Publisher: Copernicus GmbH

Author: O. Wild

Abstract

Abstract. What are the largest uncertainties in modelling ozone in the troposphere, and how do they affect the calculated ozone budget? Published chemistry-transport model studies of tropospheric ozone differ significantly in their conclusions regarding the importance of the key processes controlling the ozone budget: influx from the stratosphere, chemical processing and surface deposition. This study surveys ozone budgets from previous studies and demonstrates that about two thirds of the increase in ozone production seen between early assessments and more recent model intercomparisons can be accounted for by increased precursor emissions. Model studies using recent estimates of emissions compare better with ozonesonde measurements than studies using older data, and the tropospheric burden of ozone is closer to that derived here from measurement climatologies, 335±10 Tg. However, differences between individual model studies remain large and cannot be explained by surface precursor emissions alone; cross-tropopause transport, wet and dry deposition, humidity, and lightning make large contributions to the differences seen between models. The importance of these processes is examined here using a chemistry-transport model to investigate the sensitivity of the calculated ozone budget to different assumptions about emissions, physical processes, meteorology and model resolution. The budget is particularly sensitive to the magnitude and location of lightning NOx emissions, which remain poorly constrained; the 3–8 TgN/yr range in recent model studies may account for a 10% difference in tropospheric ozone burden and a 1.4 year difference in CH4 lifetime. Differences in humidity and dry deposition account for some of the variability in ozone abundance and loss seen in previous studies, with smaller contributions from wet deposition and stratospheric influx.
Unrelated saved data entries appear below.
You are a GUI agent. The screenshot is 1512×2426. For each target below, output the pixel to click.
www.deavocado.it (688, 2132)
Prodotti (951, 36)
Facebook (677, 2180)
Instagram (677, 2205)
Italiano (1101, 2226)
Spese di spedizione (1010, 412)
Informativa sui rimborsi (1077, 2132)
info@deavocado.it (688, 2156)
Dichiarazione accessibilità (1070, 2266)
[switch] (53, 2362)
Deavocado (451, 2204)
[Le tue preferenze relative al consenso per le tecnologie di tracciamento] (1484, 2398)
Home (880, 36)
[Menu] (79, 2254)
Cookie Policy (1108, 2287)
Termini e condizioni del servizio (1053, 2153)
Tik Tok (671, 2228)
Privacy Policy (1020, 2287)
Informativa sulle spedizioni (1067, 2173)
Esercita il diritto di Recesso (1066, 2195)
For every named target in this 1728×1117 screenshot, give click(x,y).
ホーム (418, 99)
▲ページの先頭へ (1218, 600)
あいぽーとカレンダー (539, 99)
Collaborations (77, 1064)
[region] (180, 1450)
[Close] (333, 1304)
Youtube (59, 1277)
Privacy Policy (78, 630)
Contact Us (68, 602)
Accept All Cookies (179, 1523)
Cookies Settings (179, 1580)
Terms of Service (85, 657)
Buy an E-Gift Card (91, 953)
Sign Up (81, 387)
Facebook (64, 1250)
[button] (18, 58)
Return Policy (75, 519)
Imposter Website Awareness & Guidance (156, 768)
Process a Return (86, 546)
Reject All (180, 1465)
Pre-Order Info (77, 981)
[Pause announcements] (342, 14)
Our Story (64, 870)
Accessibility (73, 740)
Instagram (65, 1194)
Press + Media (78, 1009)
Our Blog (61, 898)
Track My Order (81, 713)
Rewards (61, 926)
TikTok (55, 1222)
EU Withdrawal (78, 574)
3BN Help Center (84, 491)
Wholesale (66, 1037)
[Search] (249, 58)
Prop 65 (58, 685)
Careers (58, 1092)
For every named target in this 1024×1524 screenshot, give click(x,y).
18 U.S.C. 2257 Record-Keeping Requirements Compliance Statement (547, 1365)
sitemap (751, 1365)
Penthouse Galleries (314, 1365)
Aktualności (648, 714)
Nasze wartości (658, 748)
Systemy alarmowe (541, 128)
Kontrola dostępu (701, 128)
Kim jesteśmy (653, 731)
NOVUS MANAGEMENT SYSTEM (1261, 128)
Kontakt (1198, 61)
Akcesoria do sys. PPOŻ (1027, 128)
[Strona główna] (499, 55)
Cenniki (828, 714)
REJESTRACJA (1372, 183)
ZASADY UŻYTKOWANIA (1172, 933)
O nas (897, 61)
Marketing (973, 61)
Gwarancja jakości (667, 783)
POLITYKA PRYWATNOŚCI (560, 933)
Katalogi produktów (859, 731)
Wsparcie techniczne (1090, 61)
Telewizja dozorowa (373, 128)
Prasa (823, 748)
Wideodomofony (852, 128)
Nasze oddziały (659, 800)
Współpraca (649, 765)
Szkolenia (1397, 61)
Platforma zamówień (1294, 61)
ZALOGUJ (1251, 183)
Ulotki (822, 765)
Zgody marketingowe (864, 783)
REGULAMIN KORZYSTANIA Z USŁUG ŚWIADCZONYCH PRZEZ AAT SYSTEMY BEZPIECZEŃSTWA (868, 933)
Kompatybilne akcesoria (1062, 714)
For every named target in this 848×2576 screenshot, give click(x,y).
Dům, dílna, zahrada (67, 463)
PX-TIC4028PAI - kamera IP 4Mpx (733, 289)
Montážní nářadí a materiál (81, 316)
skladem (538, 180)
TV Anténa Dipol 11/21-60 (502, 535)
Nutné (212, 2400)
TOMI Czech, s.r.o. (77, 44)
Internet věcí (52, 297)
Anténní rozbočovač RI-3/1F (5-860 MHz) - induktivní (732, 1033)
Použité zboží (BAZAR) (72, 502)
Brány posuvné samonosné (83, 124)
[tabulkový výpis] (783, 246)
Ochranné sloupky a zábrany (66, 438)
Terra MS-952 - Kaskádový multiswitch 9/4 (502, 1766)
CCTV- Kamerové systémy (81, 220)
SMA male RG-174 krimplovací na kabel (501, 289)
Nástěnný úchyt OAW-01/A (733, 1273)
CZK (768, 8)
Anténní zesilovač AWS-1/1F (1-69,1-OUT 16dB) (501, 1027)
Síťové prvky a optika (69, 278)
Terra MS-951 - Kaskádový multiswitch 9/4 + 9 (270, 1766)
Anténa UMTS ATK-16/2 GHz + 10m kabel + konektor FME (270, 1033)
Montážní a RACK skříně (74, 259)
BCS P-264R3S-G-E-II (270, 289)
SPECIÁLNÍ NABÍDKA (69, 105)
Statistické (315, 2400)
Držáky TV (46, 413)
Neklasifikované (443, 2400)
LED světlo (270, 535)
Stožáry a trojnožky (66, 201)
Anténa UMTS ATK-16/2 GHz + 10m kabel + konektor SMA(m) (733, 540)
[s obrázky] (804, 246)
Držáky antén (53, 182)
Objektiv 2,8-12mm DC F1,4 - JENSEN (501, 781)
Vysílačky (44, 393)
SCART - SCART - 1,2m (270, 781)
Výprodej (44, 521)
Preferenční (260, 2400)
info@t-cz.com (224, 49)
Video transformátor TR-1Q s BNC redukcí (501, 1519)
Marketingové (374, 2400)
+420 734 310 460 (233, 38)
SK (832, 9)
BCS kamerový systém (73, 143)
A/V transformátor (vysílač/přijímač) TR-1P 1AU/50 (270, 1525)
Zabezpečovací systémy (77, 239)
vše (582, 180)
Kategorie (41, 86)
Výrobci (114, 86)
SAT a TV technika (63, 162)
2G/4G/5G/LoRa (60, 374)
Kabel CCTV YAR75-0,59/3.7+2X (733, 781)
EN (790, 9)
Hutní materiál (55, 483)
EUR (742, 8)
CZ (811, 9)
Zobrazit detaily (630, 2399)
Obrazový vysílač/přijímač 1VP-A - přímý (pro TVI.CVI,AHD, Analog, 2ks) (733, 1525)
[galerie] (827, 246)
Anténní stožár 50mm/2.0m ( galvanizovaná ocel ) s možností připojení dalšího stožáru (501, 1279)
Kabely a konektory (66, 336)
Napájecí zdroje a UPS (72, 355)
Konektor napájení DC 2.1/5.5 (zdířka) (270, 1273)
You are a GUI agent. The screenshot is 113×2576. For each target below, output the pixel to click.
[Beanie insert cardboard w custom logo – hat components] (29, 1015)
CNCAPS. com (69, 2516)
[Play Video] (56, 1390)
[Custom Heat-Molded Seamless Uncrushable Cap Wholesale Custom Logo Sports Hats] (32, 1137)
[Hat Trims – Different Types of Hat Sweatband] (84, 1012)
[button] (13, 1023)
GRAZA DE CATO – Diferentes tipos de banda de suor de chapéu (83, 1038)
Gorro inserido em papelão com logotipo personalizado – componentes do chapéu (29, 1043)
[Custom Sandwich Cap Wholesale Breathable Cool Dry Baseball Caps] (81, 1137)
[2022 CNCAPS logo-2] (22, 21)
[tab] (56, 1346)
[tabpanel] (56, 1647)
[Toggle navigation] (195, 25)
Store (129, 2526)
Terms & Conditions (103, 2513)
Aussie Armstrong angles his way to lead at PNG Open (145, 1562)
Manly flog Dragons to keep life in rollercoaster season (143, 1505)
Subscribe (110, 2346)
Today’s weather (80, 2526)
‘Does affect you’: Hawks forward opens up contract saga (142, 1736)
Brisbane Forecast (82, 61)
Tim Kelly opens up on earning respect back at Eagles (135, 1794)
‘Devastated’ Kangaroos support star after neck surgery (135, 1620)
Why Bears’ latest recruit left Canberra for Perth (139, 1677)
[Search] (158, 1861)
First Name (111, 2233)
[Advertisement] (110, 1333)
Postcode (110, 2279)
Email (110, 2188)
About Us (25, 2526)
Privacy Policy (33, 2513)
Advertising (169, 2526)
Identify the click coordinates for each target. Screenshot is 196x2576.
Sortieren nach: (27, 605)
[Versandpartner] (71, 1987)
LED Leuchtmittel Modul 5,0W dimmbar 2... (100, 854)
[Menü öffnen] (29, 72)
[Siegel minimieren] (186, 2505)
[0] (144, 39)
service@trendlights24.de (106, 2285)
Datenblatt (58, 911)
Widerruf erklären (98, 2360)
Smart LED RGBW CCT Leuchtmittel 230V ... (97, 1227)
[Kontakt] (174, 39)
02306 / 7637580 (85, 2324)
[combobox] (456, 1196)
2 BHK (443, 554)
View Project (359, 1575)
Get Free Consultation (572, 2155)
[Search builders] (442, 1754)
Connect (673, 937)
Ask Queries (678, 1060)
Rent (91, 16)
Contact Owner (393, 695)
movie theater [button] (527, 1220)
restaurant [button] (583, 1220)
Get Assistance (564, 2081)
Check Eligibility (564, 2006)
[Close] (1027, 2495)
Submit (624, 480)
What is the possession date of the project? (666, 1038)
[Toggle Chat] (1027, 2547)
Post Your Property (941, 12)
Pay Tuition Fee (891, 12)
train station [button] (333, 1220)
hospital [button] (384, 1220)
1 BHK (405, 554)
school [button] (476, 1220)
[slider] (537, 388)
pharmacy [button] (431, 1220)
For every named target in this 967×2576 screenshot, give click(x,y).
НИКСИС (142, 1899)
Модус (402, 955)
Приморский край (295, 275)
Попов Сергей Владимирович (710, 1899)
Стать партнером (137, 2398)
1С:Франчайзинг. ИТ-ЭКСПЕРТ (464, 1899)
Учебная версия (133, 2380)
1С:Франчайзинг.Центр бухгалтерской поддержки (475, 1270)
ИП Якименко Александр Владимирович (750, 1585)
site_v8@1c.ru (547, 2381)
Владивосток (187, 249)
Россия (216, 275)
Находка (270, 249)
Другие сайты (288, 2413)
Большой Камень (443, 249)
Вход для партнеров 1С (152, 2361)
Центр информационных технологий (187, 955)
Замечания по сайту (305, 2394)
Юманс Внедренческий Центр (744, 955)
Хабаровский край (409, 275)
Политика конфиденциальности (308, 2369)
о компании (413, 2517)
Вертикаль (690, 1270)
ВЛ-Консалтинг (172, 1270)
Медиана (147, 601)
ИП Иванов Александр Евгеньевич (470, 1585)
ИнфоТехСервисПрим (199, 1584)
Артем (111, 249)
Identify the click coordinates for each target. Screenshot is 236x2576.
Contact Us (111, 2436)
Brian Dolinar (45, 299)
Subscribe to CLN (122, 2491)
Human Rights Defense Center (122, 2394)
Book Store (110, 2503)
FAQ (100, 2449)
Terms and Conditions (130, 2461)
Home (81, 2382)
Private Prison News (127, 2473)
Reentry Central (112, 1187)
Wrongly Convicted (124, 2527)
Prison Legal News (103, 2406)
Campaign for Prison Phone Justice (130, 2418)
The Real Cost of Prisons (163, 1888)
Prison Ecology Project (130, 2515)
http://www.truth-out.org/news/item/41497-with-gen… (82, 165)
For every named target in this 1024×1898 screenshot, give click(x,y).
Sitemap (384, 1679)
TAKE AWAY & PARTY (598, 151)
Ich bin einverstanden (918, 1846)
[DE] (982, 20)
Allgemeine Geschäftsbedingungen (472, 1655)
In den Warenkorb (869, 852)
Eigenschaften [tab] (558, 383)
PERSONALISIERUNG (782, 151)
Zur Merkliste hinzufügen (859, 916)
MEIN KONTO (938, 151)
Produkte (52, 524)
At coarse model resolutions stratospheric influx is systematically overestimated and dry deposition is underestimated; these differences are 5–8% at the 300–600 km grid-scales investigated here, similar in magnitude to the changes induced by interannual variability in meteorology. However, a large proportion of the variability between models remains unexplained, suggesting that differences in model chemistry and dynamics have a large impact on the calculated ozone budget, and these should be the target of future model intercomparisons.